Input data:
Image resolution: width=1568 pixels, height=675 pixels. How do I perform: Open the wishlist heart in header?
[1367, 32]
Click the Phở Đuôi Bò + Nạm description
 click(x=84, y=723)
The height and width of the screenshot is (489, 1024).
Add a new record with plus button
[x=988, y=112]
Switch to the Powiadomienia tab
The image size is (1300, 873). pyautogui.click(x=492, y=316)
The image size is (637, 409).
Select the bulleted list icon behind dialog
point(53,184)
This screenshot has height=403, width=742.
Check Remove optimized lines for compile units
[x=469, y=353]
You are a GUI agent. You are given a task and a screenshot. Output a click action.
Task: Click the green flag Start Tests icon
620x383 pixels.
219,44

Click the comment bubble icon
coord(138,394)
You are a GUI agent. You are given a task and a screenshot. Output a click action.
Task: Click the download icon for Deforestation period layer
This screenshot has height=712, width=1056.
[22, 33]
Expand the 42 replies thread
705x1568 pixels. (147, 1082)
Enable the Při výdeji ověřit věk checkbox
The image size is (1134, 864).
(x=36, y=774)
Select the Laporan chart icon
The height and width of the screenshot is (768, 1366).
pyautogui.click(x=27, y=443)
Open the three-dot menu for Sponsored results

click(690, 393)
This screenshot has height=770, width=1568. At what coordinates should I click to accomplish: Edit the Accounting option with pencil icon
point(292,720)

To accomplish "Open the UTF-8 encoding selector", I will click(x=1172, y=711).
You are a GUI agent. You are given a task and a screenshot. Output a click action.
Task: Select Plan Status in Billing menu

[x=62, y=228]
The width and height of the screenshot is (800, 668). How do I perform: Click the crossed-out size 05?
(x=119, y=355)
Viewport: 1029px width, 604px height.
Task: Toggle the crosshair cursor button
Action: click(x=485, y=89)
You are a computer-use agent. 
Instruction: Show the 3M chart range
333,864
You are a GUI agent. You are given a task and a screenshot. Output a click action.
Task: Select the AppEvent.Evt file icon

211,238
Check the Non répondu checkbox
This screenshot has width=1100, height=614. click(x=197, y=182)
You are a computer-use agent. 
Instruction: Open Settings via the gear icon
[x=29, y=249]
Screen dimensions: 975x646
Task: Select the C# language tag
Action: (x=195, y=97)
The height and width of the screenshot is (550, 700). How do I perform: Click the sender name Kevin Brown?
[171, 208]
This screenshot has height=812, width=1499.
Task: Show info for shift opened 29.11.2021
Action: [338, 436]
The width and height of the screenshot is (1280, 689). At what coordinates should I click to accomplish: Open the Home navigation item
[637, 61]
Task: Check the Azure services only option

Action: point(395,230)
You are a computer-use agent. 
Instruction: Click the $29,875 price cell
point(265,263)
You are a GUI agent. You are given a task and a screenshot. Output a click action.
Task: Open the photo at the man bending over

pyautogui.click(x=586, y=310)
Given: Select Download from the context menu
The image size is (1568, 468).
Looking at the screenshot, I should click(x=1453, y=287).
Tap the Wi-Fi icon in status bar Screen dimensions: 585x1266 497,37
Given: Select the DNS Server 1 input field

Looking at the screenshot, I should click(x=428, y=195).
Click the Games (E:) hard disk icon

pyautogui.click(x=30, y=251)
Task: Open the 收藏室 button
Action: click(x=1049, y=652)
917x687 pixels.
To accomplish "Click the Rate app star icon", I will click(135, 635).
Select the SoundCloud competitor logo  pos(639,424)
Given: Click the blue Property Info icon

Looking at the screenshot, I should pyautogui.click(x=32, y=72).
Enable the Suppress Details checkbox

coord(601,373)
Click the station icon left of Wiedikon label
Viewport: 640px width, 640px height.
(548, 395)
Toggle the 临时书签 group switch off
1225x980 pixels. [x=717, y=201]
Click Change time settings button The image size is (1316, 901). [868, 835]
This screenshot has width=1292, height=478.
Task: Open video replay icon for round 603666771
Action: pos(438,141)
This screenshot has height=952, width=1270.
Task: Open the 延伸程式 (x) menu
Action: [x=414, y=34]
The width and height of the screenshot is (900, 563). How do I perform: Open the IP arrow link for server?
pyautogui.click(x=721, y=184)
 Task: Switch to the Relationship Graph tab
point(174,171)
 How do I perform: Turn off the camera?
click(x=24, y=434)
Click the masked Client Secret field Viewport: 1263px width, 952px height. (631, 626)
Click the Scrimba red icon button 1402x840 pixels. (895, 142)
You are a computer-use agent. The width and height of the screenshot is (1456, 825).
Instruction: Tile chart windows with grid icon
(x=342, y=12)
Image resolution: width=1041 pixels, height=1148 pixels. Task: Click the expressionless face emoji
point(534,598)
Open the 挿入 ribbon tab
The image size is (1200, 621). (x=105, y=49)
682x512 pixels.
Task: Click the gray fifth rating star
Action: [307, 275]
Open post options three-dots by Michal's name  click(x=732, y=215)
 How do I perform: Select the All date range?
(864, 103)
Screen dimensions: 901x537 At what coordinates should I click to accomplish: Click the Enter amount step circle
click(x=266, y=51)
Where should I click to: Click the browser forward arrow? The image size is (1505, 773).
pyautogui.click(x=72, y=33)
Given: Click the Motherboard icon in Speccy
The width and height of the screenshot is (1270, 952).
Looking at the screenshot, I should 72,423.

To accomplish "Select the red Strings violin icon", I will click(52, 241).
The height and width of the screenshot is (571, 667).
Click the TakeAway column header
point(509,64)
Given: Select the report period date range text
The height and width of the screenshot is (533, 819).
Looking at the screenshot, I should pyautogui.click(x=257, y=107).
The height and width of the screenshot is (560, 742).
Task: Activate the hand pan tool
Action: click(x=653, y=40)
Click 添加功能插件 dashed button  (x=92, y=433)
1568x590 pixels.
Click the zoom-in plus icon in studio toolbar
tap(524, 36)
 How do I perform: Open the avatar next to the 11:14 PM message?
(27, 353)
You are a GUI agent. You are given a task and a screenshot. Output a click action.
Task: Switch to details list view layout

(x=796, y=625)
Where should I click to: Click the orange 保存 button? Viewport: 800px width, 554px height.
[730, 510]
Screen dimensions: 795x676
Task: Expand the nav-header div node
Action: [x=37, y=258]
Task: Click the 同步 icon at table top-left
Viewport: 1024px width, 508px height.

Problem: Going through the entries above, show each line that contains "will".

Solution:
To accomplish "Open the UTF-8 encoding selector", I will click(x=1172, y=711).
To accomplish "Click the Rate app star icon", I will click(135, 635).
To accomplish "Select the red Strings violin icon", I will click(52, 241).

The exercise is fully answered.